### Exercise
Where the material below has a line containing "This screenshot has height=721, width=1106.", start repeating exactly, and keep going through the line containing "Instruction: Switch to", with no other lines.

### Records for the task
........

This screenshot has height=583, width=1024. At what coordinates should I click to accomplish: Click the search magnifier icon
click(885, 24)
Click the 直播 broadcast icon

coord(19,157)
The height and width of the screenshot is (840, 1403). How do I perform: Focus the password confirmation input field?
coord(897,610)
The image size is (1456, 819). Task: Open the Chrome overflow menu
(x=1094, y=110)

........

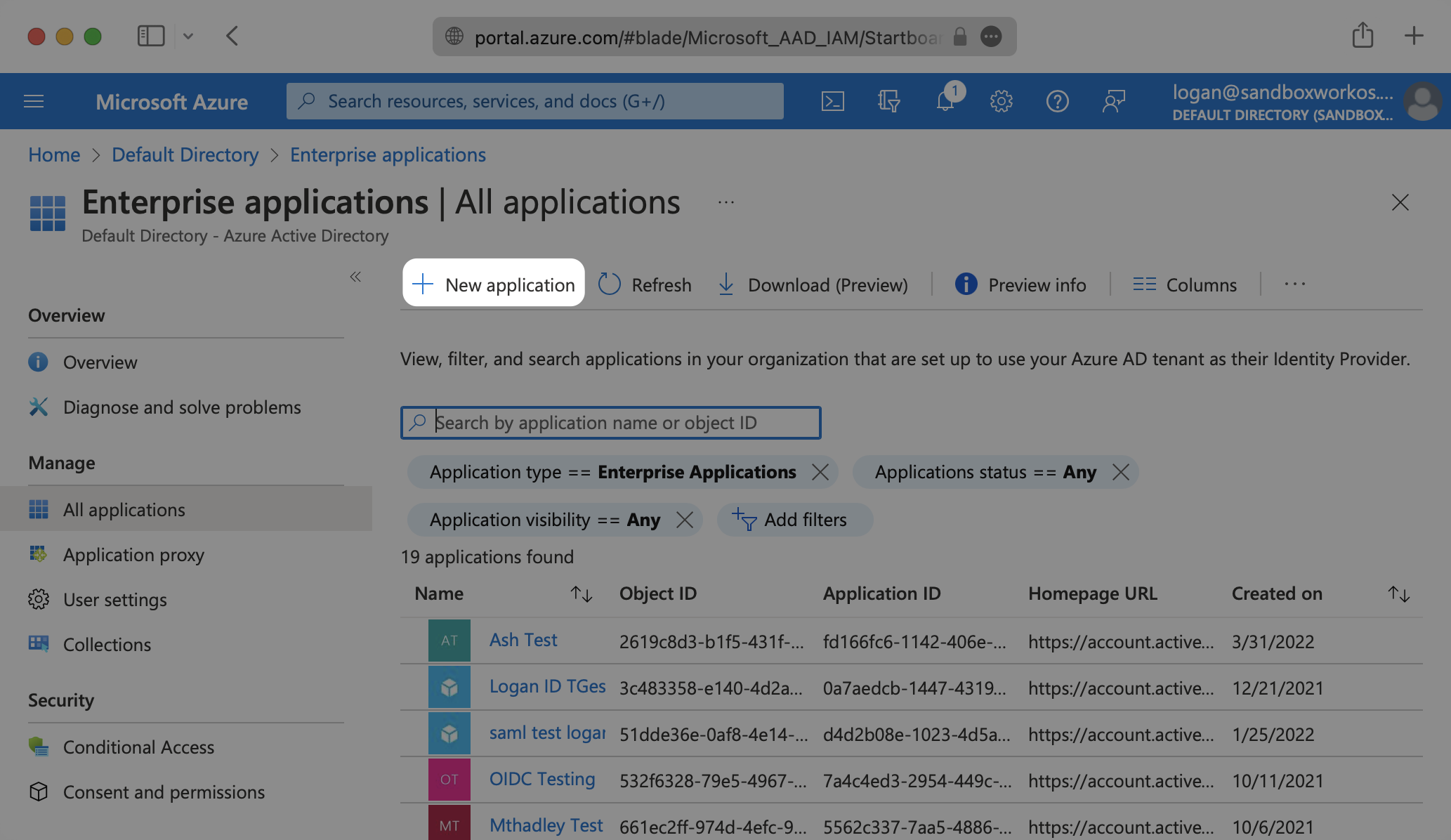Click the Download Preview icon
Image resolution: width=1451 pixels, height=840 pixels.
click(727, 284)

........

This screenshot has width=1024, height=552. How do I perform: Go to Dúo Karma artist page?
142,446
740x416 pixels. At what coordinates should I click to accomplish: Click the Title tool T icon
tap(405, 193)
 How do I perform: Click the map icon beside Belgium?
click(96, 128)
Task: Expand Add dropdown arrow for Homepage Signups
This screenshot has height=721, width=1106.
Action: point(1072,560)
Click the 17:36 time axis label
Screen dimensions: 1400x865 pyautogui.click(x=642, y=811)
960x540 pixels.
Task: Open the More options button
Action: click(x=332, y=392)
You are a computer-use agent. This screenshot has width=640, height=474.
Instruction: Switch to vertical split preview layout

........

### Final answer
This screenshot has height=721, width=1106.
Action: point(1072,560)
Click the 17:36 time axis label
Screen dimensions: 1400x865 pyautogui.click(x=642, y=811)
960x540 pixels.
Task: Open the More options button
Action: click(x=332, y=392)
You are a computer-use agent. This screenshot has width=640, height=474.
Instruction: Switch to vertical split preview layout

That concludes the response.